§ TASKS TO CARRY OUT
1. In the wildlife trade thread, give the passage from "It's a little" to "Strictly Reptiles, etc." again, substituting "Asian wildlife trade" for "Asian animal trade".
2. Answer these questions about the wildlife trade thread:
(a) In which magazine did the article on Asia's wildlife trade appear?
(b) What is the title of the book by Christy that is recommended?
(c) Which two bookstores are suggested as places to read the magazine for free?

§ READING PASSAGE

* START *

# Asia's Wildlife Trade: The Kingpin



## MonarchzMan (Oct 23, 2006)

A friend passed this article on to me in the latest article of National Geographic. It's a long article, but worth a read. It is so frustrating to read about the legal difficulties with Anson Wong. They even interview a guy from Strictly Reptiles who has had and still has (as I understand) dealings with Wong.

They also bring up the concept of "fake" breeding facilities to sell smuggled animals as captive bred and get around CITES. That really makes me think about these farms we hear about that are "captive breeding" frogs for trade in the US and Europe. The whole thing seems so frustrating!

Asia's Wildlife Trade — National Geographic Magazine


----------



## Philsuma (Jul 18, 2006)

JP,

Read the book by Christy..."the lizard king".....on animal trafficing.

It's a little romantized and perspective challenged but it's one of the first of it's kind and is a useful read....


----------



## NCStateHerps (Jun 18, 2007)

+ 1 for The Lizard King - it tells of Wong's beginnings in the Asian animal trade, the beginnings and current dealings of Strictly Reptiles, etc.


----------



## Philsuma (Jul 18, 2006)

I JUST read the Jan edition of National Geographic...

Whatever you do, read it.

Go to Barnes and Noble or Borders books and read it for free.

* END *

§ DATA
* START *

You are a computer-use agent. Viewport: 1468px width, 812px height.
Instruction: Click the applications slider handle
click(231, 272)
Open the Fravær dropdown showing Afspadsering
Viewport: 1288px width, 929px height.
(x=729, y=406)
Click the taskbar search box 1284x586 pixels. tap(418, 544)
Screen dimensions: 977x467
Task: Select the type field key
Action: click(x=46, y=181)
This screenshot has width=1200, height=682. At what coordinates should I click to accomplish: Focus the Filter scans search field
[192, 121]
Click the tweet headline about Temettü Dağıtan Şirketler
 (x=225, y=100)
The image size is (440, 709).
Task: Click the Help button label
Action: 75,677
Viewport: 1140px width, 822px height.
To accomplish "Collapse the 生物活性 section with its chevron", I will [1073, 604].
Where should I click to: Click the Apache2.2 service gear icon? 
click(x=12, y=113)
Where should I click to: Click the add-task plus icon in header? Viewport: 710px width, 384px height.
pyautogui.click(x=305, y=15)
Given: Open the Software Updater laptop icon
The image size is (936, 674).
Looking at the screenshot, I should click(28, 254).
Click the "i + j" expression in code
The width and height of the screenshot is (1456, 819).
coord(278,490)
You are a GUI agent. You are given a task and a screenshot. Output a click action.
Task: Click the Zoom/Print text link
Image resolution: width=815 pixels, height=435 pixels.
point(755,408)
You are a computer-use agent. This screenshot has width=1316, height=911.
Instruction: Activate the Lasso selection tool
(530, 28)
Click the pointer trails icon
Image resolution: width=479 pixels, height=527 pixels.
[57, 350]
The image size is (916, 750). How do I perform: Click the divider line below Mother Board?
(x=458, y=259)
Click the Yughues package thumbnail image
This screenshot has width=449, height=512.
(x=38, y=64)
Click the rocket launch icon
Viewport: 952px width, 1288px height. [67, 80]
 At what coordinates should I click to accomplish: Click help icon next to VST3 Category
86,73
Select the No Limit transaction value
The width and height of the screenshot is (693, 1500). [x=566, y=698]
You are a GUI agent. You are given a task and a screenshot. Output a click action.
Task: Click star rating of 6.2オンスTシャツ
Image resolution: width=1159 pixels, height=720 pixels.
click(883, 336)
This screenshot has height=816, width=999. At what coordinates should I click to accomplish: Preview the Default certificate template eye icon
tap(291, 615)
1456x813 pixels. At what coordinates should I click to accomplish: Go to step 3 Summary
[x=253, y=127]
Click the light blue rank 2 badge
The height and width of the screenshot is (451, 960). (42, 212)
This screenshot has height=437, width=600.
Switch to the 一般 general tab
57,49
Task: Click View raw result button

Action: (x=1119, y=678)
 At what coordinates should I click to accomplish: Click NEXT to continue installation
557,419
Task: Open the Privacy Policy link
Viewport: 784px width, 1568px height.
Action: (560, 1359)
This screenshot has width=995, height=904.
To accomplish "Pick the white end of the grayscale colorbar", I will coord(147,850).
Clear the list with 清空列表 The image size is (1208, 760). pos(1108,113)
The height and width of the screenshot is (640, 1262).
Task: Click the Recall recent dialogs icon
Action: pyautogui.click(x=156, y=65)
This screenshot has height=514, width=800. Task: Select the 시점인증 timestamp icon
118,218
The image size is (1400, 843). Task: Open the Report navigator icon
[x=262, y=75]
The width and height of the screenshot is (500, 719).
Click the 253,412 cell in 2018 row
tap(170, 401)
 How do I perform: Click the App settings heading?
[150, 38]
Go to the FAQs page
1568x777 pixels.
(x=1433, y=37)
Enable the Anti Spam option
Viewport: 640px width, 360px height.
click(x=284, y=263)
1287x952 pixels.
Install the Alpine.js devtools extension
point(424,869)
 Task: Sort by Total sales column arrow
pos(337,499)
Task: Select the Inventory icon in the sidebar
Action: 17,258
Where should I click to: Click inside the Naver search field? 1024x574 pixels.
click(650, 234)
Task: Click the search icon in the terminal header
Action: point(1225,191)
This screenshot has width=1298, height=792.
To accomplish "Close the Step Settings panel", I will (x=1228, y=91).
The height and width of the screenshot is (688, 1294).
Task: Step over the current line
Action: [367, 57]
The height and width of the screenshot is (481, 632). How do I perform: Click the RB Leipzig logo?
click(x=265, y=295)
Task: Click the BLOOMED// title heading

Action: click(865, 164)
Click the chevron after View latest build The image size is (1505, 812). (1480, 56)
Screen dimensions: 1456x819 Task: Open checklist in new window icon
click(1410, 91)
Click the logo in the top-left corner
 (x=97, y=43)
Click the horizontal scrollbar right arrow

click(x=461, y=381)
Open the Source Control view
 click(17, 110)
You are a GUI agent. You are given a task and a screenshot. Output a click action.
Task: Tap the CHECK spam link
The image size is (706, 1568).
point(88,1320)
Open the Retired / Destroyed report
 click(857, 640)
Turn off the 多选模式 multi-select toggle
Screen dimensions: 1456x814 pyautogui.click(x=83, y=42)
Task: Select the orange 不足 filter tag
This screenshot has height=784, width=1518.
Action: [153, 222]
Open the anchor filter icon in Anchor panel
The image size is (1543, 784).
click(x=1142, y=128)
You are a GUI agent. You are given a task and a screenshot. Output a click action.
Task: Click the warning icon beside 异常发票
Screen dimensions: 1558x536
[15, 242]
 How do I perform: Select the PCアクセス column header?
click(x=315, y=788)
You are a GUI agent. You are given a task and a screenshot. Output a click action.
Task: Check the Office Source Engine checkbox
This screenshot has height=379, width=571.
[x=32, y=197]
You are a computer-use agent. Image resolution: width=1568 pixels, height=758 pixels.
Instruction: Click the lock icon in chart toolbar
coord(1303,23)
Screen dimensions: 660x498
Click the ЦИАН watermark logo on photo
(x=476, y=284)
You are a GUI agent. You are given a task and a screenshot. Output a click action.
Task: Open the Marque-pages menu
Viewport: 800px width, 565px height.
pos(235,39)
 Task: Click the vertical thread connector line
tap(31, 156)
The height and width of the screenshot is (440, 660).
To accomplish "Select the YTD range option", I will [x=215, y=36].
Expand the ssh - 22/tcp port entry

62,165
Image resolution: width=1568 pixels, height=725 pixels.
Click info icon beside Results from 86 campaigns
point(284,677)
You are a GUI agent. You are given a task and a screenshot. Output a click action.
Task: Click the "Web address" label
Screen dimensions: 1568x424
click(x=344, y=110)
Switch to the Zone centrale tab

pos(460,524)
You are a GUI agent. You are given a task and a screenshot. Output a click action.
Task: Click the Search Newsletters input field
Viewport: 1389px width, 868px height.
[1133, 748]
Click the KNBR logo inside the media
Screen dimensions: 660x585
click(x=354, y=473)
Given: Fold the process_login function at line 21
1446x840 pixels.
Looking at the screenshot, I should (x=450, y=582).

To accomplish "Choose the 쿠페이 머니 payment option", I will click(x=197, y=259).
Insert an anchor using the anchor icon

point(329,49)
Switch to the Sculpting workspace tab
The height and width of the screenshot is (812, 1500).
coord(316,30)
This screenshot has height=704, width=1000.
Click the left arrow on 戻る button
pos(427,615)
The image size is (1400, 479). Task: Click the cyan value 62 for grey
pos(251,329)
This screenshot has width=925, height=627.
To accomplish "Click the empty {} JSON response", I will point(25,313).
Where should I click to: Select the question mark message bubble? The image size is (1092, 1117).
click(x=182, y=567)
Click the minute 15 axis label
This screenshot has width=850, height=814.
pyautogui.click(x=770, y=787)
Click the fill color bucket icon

* END *

§ SOLUTIONS PER TASK
1.
It's a little romantized and perspective challenged but it's one of the first of it's kind and is a useful read....


----------



## NCStateHerps (Jun 18, 2007)

+ 1 for The Lizard King - it tells of Wong's beginnings in the Asian wildlife trade, the beginnings and current dealings of Strictly Reptiles, etc.

2.
(a) National Geographic
(b) The Lizard King
(c) Barnes and Noble and Borders